A person with several dependent children has difficulty paying the rent and is afraid of being evicted. The most common is that he has insomnia, if not anxiety. They may prescribe medication, but the problem will persist. Medicine should not focus on the disease, but on the patient.

Health is strongly mediatized – by more than 80%, according to some studies – by the so-called social determinants of health (DSS). These are living conditions that should appear in the digital clinical history so that health professionals can take them into account when making a diagnosis or monitoring a patient. For five years, a team of professionals has developed a guide to DSS in primary care consultations with the aim of encouraging and facilitating their registration in patient records, which is currently not done as often as needed.

“Health is not the absence of disease, as described by the WHO, but a whole. DSS are not a disease, but healthcare professionals must take them into account because they influence the person’s state of health”, explains Berta Rodoreda, a nurse at CAP Santpedor who has led the research for the implementation of the tool that will facilitate the registration of DSS. “It is a very necessary and valuable instrument to be able to identify the needs of the people who are visited and promote comprehensive and holistic care by complementing the clinical assessment with the social assessment at the CAP”.

According to Rodoreda, outpatient clinics are the ideal level for codifying DSS: “We, the medical staff, nurses, social workers, know the lives of the people in front of us”. The researchers have published in the magazine Atención Primaria an evaluation of the results of the application of the DSS coding guide that has been carried out in the 32 primary teams of the ICS of Central Catalonia, which demonstrate its effectiveness in the daily workflow of professionals.

The guide includes 17 DSS (modifiable), such as education, social environment, work or unemployment, financial and housing circumstances, family circumstances and difficulties in managing life. The conditions that have been recorded most in the evaluation made by the outpatients have been the unwanted loneliness and the financial difficulty to make ends meet. They are precisely the most prevalent DSS, according to the WHO.

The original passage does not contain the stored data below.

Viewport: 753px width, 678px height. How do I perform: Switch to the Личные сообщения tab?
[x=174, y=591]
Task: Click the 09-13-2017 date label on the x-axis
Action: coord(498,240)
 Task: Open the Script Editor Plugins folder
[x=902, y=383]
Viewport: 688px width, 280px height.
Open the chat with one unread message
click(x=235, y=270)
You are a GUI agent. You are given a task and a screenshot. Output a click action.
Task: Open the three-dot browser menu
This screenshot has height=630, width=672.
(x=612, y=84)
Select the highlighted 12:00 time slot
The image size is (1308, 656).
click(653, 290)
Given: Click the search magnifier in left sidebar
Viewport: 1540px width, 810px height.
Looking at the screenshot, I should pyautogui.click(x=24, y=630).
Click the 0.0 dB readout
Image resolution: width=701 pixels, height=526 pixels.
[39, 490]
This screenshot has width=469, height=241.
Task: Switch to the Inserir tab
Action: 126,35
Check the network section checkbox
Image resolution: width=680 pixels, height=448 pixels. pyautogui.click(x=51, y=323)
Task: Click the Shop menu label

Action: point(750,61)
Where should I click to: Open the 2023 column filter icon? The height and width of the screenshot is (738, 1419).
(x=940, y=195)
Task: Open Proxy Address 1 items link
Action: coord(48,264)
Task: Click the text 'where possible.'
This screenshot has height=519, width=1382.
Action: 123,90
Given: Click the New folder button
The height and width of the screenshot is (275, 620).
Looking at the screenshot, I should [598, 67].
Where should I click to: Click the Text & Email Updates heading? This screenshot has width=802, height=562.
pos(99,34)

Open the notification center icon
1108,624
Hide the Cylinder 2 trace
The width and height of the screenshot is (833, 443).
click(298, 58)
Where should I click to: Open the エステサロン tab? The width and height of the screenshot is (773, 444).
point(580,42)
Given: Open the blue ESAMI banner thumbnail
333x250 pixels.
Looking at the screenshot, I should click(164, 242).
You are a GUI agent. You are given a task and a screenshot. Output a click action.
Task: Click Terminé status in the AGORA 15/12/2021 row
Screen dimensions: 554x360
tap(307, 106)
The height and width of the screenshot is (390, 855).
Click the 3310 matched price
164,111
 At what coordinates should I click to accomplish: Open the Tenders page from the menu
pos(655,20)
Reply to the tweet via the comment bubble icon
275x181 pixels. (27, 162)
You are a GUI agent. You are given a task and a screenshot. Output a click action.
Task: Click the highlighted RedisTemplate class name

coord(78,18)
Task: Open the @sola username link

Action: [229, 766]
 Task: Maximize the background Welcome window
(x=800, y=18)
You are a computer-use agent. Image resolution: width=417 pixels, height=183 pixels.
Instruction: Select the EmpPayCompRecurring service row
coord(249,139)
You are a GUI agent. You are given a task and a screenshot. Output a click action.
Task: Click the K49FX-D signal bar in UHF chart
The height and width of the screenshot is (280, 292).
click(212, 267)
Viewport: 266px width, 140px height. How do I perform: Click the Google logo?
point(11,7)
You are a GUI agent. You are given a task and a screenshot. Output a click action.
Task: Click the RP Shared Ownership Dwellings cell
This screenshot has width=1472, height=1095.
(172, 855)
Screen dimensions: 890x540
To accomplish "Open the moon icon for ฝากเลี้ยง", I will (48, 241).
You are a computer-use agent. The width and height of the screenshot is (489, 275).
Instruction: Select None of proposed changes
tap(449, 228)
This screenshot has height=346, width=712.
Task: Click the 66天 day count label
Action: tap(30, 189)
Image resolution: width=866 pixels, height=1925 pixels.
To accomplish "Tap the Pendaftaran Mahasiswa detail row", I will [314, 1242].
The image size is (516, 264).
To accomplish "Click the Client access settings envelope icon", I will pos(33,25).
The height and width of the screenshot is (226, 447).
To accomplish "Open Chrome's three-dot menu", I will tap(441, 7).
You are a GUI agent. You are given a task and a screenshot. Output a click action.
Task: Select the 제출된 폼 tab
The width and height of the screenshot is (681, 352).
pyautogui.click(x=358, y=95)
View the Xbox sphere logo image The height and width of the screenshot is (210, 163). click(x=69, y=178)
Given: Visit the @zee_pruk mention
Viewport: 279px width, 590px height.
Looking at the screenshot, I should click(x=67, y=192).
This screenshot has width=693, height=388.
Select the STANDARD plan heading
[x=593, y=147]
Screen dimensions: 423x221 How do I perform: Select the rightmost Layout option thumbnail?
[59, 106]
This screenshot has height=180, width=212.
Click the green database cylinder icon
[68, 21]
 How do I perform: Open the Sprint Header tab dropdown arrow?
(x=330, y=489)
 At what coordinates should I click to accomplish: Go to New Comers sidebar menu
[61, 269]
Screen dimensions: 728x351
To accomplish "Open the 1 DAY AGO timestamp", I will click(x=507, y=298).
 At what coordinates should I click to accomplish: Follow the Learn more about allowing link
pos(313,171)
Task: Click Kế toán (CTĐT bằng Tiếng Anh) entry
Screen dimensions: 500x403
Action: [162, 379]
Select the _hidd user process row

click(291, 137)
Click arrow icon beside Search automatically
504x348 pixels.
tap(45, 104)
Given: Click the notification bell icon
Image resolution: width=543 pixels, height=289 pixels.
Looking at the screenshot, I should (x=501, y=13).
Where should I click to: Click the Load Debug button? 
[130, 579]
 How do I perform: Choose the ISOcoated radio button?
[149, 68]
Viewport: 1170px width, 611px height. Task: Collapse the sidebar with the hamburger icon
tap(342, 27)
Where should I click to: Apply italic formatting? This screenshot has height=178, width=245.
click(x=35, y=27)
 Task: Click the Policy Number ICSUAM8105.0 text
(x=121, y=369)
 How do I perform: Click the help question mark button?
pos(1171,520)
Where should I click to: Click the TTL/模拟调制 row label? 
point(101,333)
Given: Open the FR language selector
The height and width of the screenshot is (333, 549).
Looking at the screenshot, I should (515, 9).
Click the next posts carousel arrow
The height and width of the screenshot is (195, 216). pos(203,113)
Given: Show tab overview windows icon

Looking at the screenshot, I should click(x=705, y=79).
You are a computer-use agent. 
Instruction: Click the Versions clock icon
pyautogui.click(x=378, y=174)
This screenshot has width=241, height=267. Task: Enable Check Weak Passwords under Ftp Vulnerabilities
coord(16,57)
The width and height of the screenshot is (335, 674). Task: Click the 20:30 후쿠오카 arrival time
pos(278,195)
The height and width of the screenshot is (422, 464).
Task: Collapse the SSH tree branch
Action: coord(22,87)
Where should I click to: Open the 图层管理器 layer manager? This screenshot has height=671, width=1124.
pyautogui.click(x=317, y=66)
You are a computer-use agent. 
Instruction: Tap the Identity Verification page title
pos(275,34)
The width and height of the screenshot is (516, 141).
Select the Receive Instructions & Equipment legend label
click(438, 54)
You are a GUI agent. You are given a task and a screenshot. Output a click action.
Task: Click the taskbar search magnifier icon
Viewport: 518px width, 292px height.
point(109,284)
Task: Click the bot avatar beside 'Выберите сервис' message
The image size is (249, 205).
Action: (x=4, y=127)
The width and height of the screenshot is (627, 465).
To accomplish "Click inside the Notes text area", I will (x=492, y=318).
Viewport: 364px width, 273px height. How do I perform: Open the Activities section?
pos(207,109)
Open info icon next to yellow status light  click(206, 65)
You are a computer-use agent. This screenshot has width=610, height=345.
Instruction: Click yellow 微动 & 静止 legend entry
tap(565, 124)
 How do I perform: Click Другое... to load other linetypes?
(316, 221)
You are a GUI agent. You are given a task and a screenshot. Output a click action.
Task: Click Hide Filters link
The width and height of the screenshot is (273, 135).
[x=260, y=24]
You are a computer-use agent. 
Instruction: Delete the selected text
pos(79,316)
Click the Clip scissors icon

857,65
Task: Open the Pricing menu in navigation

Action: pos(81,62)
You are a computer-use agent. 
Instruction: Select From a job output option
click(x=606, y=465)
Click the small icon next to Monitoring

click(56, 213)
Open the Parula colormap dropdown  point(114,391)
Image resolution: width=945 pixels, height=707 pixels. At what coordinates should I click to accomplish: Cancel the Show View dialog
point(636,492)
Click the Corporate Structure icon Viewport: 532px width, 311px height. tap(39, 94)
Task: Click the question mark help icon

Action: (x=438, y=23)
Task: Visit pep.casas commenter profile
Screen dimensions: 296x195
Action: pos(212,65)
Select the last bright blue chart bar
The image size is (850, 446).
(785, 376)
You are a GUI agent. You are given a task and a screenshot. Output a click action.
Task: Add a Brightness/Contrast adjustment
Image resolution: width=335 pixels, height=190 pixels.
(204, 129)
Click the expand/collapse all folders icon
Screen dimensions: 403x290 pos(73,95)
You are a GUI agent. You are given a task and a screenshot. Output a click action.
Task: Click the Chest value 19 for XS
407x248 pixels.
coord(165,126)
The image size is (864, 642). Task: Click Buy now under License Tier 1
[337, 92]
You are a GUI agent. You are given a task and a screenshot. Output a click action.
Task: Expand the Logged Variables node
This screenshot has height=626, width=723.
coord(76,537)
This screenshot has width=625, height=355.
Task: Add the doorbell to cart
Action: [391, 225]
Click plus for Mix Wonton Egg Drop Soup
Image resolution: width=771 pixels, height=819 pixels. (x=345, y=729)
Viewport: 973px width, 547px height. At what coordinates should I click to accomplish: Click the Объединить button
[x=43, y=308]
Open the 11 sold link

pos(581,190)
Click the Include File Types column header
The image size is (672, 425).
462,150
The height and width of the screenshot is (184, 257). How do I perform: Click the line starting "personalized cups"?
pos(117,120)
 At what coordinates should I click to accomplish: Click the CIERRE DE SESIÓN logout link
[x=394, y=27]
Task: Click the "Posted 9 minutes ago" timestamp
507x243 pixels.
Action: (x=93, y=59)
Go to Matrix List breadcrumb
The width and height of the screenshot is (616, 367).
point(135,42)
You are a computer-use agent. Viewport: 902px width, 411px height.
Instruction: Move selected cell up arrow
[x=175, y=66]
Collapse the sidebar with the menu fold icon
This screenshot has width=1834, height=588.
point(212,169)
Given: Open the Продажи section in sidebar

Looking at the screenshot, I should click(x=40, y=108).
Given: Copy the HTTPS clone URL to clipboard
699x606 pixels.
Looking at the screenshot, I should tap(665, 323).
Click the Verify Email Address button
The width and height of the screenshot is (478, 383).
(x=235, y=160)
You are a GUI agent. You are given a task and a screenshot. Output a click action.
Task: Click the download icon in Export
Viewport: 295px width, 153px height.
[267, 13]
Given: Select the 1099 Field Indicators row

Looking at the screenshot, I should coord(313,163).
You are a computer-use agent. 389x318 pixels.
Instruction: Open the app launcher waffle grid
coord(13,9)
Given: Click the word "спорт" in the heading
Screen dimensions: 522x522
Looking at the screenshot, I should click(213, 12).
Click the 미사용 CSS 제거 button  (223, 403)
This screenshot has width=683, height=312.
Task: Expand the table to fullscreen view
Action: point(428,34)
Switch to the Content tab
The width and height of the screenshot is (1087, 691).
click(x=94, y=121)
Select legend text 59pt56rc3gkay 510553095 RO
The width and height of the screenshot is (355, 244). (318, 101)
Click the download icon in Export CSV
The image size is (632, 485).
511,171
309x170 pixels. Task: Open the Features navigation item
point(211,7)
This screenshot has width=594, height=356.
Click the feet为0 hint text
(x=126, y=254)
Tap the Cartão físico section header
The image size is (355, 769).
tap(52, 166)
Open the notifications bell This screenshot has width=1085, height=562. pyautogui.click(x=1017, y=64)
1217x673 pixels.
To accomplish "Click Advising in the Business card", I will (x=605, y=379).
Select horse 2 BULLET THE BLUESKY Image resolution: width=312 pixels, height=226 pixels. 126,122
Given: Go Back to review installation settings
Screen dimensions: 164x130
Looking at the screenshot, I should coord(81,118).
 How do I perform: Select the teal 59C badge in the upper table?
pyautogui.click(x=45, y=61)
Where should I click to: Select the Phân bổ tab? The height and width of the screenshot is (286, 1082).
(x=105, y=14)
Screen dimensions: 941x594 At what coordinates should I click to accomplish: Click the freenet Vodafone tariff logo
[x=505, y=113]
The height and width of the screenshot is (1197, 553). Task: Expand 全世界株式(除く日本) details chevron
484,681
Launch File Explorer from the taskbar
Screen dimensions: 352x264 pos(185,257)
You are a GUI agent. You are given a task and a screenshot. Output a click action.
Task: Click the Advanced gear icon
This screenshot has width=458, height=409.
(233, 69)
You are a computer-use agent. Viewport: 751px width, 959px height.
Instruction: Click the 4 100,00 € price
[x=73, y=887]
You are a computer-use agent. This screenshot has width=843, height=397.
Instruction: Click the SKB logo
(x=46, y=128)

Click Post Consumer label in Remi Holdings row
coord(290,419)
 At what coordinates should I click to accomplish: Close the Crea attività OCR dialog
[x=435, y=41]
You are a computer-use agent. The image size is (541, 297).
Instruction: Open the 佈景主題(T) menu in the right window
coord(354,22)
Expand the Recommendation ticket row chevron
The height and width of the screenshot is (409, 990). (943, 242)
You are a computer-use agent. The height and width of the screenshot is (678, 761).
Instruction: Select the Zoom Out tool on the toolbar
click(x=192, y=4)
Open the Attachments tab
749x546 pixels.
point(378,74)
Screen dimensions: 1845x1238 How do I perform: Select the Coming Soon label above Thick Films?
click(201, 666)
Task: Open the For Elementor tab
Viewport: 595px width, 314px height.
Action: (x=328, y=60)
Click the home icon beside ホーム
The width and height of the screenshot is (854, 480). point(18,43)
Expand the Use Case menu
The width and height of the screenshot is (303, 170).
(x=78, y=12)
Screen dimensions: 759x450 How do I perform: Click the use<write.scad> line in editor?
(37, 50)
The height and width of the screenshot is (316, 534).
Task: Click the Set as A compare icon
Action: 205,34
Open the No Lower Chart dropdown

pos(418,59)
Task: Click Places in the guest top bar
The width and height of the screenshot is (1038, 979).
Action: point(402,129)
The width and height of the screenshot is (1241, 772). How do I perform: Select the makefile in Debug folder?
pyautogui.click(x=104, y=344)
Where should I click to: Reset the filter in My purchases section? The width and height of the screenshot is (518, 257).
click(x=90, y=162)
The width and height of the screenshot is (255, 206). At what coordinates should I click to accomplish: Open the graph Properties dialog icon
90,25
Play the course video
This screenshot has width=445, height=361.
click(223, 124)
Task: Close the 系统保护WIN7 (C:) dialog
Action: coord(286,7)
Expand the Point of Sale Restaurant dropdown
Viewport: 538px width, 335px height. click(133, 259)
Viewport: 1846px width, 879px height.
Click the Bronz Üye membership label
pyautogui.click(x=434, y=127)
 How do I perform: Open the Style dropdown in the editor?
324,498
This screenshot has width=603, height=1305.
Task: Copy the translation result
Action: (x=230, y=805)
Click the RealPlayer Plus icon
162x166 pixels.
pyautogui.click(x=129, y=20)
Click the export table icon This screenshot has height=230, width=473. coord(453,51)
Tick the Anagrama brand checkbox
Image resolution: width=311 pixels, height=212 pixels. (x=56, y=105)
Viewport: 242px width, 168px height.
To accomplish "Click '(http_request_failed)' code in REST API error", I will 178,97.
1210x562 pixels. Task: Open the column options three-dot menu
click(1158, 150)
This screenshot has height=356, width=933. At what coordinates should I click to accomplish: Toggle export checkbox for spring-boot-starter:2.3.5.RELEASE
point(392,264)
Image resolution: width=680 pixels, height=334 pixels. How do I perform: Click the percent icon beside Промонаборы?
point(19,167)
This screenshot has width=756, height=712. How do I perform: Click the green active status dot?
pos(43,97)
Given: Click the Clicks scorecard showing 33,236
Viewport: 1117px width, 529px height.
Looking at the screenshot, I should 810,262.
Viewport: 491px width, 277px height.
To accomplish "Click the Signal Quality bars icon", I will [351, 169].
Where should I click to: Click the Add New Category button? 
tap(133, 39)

According to the researchers, despite the importance of recording DSS in the electronic clinical record in terms of improvements in health and reductions in social disparities, “professionals tend to record, in most cases, only clinical diagnoses” . But during the test of the new guide in the CAPs there was an increase in both the number of DSS registrations and the number of professionals registering them. “In the same way, the professionals expressed the need to have this social vision that is so necessary to be able to attend holistically to the person who consults and to be able to offer adequate treatment”, the work indicates.

“This guide is the beginning of many things, the first step”, says Rodoreda. “It must facilitate a more personalized, more valuable care, taking into account all the patient’s conditions and, on the other hand, it will be useful for the administrations when it comes to having photographs of different situations in neighborhoods, communities, municipalities or regions and learn about their most prevalent health determinants”.

As part of the action plan for primary and community care, the Ministry of Health, in competition with the autonomous communities, is preparing a document on “the social determinants and the family context that would be advisable to include in the digital health history ” with the aim of homogenizing the criteria, encouraging registration and promoting the biopsychosocial approach from the consultation.